位置情報と大きな写真は、毎度ながら写真をクリックしてPanoramioから見てね。


言わなくてもわかると思うが、平成19年度竣工なので新しい。旧頭首工はここから500メートル下流にあったが、すでに撤去済み。その撤去工事のプロセスがちゃんと論文化され、公開されている。「アンカー式土留め工法」に興味のある方はどうぞ。


[PDF] 石狩川愛別頭首工の旧取水口撤去 及び閉塞工事について


前回、寒色系の色に塗ったりしたら吹雪で見えなくなってアウトだ、とか書いたが、ここがまるっきりそれだった。おまけに上流側の堰柱に付けられている警戒色も省略されている。頭首工の色に対する考え方が、180度変化していることがよくわかる例になっている。「自然環境等との調和への配慮」は魚道設置だけでは評価されないのだろうか。視覚的に施設の存在を消す方向へ向かわないと、環境に配慮したことにならないのか。いつも思うのだけど、そういう考え方って、いったいどこから来ているのかな。

だいたいそういう議論をするときの環境って何なのか。人間が作った構造物まで含めての環境ではないのか。
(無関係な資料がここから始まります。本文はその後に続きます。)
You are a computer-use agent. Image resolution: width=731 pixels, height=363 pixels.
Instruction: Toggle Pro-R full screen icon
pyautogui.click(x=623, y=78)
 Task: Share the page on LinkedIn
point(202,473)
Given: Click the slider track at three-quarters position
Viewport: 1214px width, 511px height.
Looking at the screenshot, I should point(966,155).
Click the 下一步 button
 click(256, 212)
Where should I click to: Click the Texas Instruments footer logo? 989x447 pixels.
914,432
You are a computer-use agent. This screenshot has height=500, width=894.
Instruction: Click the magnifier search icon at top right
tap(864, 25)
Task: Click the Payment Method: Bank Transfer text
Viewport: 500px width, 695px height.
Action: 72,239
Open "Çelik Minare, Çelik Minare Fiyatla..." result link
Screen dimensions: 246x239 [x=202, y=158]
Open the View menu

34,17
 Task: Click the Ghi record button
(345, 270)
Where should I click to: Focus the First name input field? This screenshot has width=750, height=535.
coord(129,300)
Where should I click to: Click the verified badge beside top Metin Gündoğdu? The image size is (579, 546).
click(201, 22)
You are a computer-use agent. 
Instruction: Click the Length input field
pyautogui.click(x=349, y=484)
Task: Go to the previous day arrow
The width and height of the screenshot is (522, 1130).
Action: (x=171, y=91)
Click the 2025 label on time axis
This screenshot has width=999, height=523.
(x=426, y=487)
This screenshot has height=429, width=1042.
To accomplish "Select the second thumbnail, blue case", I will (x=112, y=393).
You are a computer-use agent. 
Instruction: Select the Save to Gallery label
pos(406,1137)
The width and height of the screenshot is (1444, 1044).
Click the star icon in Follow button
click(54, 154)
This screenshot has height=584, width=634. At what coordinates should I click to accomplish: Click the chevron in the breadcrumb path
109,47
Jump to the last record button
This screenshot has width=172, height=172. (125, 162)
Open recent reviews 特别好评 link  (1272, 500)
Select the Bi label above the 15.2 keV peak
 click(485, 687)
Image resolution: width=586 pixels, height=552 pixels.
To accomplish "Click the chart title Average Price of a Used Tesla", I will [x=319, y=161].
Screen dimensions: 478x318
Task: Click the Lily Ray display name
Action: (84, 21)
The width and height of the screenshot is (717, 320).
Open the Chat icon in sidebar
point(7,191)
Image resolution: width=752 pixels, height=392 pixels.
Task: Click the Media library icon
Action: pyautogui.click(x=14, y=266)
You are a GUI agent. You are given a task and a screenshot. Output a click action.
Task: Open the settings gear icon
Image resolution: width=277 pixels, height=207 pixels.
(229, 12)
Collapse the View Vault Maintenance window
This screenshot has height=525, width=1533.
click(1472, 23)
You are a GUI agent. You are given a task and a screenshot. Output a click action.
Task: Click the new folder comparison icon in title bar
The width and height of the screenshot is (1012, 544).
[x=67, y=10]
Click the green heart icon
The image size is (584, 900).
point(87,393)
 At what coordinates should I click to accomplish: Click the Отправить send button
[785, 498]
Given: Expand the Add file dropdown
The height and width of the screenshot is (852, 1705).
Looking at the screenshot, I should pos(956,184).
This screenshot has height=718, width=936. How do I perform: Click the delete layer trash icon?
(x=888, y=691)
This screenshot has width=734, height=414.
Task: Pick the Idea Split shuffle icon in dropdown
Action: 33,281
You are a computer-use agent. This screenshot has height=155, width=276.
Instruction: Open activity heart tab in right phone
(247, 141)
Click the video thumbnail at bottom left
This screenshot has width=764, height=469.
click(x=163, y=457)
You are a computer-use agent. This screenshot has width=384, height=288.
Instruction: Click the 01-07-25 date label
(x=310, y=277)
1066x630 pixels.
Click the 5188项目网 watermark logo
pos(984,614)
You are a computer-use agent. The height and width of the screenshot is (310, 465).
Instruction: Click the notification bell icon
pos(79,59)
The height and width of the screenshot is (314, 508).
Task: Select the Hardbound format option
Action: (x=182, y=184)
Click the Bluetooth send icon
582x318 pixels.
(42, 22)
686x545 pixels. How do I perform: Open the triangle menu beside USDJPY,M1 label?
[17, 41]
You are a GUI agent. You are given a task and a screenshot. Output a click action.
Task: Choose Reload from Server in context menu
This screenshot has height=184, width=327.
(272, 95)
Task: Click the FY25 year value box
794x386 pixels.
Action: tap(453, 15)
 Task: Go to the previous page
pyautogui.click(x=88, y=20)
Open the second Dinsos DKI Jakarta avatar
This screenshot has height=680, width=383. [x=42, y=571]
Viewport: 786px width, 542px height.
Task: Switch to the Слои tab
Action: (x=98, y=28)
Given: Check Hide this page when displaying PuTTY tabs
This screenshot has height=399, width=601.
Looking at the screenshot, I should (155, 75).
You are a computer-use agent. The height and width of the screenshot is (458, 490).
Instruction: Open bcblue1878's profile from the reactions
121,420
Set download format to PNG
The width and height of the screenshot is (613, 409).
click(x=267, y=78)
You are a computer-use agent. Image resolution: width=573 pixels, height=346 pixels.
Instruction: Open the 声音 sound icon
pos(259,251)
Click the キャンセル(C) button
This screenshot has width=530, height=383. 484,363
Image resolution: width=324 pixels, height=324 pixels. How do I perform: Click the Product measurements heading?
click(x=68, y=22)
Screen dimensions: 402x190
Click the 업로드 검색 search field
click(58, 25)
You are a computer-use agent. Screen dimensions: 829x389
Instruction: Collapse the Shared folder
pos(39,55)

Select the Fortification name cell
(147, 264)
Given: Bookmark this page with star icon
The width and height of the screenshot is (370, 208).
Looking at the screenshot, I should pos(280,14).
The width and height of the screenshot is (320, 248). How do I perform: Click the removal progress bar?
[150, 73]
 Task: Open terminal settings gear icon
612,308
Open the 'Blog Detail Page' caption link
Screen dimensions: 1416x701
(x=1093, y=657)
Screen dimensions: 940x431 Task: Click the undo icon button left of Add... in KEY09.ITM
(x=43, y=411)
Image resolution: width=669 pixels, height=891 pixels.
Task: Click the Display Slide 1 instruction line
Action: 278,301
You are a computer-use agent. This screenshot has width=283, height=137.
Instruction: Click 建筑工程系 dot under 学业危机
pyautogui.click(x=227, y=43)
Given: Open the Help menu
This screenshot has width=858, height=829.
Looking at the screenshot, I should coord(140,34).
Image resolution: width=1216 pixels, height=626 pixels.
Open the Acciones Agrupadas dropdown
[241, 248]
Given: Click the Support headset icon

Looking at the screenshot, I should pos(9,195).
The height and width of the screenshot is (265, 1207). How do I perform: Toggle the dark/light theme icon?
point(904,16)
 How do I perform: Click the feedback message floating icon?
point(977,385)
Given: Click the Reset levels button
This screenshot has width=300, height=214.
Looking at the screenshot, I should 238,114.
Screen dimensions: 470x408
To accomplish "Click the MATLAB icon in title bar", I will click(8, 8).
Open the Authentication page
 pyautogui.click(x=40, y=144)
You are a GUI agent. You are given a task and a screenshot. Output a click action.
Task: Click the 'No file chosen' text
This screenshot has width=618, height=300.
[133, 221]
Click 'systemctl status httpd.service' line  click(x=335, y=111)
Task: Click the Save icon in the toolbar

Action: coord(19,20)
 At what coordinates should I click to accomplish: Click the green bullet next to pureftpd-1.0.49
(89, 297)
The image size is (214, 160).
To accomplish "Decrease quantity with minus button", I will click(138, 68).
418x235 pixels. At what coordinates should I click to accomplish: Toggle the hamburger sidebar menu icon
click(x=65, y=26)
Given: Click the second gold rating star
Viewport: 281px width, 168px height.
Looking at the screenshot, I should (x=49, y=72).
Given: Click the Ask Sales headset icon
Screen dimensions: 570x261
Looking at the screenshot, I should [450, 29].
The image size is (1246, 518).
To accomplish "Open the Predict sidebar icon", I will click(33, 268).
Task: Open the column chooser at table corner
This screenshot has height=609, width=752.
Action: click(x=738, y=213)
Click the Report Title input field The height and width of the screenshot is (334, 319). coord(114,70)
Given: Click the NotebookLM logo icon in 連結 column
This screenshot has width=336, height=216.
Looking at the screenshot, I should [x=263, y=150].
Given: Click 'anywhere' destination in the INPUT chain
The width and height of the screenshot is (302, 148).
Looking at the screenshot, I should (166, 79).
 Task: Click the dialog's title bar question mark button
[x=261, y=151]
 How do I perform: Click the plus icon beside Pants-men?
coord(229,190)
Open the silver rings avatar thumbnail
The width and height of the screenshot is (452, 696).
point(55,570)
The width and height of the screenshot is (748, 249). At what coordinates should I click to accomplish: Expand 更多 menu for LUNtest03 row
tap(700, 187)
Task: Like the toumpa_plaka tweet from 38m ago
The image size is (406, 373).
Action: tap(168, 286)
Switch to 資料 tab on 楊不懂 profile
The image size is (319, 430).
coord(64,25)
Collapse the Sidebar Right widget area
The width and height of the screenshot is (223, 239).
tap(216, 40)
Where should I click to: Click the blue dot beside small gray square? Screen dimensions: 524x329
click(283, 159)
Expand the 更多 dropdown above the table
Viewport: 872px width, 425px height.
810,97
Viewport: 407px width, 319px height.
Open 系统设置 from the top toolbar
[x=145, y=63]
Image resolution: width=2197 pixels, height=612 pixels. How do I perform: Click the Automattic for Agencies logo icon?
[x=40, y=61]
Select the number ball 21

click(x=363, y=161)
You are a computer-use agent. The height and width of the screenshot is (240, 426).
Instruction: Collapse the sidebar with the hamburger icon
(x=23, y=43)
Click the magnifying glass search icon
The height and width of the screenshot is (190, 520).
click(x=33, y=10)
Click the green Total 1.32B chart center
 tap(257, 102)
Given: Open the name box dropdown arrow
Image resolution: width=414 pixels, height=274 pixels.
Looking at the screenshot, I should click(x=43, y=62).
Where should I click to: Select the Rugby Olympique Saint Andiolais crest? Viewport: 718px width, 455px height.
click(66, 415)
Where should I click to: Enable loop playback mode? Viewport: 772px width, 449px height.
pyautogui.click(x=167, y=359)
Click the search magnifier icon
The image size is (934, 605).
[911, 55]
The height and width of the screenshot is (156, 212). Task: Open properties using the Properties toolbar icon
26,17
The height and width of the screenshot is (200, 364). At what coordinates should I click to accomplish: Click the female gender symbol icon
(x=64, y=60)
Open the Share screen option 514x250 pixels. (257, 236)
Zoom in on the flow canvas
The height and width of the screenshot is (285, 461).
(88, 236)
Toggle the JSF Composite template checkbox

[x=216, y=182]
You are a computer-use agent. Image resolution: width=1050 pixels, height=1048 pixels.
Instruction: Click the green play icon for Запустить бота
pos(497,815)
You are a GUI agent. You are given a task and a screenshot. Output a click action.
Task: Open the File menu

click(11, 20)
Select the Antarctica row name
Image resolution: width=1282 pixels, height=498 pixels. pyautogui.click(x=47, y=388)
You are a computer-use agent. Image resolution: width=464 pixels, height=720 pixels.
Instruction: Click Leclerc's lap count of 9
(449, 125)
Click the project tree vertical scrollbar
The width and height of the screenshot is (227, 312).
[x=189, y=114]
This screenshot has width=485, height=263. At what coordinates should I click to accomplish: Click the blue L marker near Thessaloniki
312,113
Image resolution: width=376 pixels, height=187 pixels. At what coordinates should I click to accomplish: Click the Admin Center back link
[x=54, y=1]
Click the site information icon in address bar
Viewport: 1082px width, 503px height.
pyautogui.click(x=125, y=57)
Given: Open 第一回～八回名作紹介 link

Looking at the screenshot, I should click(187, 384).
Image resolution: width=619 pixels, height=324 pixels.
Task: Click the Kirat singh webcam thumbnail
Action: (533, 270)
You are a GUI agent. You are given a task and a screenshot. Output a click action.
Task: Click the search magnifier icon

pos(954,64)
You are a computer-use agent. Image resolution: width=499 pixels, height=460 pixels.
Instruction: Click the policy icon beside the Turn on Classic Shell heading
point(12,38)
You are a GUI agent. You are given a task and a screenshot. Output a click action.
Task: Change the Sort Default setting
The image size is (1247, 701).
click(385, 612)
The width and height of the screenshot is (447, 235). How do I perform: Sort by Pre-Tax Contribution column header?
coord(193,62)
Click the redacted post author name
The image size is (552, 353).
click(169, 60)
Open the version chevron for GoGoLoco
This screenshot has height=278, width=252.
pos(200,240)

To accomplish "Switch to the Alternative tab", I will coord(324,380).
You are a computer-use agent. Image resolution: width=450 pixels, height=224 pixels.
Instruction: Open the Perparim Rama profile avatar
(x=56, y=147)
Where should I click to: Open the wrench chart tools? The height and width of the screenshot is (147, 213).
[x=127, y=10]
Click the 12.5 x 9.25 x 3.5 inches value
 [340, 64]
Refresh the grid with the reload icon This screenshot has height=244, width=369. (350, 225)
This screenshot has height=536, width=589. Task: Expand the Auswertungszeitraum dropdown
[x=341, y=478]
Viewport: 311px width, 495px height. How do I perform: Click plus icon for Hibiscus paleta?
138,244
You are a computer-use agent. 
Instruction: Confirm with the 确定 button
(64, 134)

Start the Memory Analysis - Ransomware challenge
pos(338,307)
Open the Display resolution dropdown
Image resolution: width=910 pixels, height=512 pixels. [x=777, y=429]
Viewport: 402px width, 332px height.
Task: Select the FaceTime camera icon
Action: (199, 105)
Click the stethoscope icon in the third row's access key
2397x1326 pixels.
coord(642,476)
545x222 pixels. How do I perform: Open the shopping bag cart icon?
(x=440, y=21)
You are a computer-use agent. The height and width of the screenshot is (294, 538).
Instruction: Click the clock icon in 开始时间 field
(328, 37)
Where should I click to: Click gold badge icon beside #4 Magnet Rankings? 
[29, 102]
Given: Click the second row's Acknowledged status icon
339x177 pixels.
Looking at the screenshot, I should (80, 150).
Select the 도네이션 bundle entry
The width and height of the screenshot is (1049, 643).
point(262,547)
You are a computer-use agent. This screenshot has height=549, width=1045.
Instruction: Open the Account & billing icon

特定の色が突出してよくないのは広告看板の話であって、その評価軸を防災系の構造物に適用することはないと思う。

新しい石狩川愛別頭首工は純粋な利水施設ではないのか、とツッこまれるかもしれないが、実はそんな単純な話ではない。「国営総合農地防災事業」という予算で作られているので、半分は防災施設ということになっている。旧頭首工がボロくなったというより、堰の洪水流下能力が不足したために計画されたのだそうだ。

でも待てよ。それって可動堰が「洪水時に邪魔にならない性能」を上げるためであって、可動堰そのものが積極的に防災に寄与するわけじゃないよね。そういうのも積極的に防災って言っていいのかな。

よくわからなくなってきた。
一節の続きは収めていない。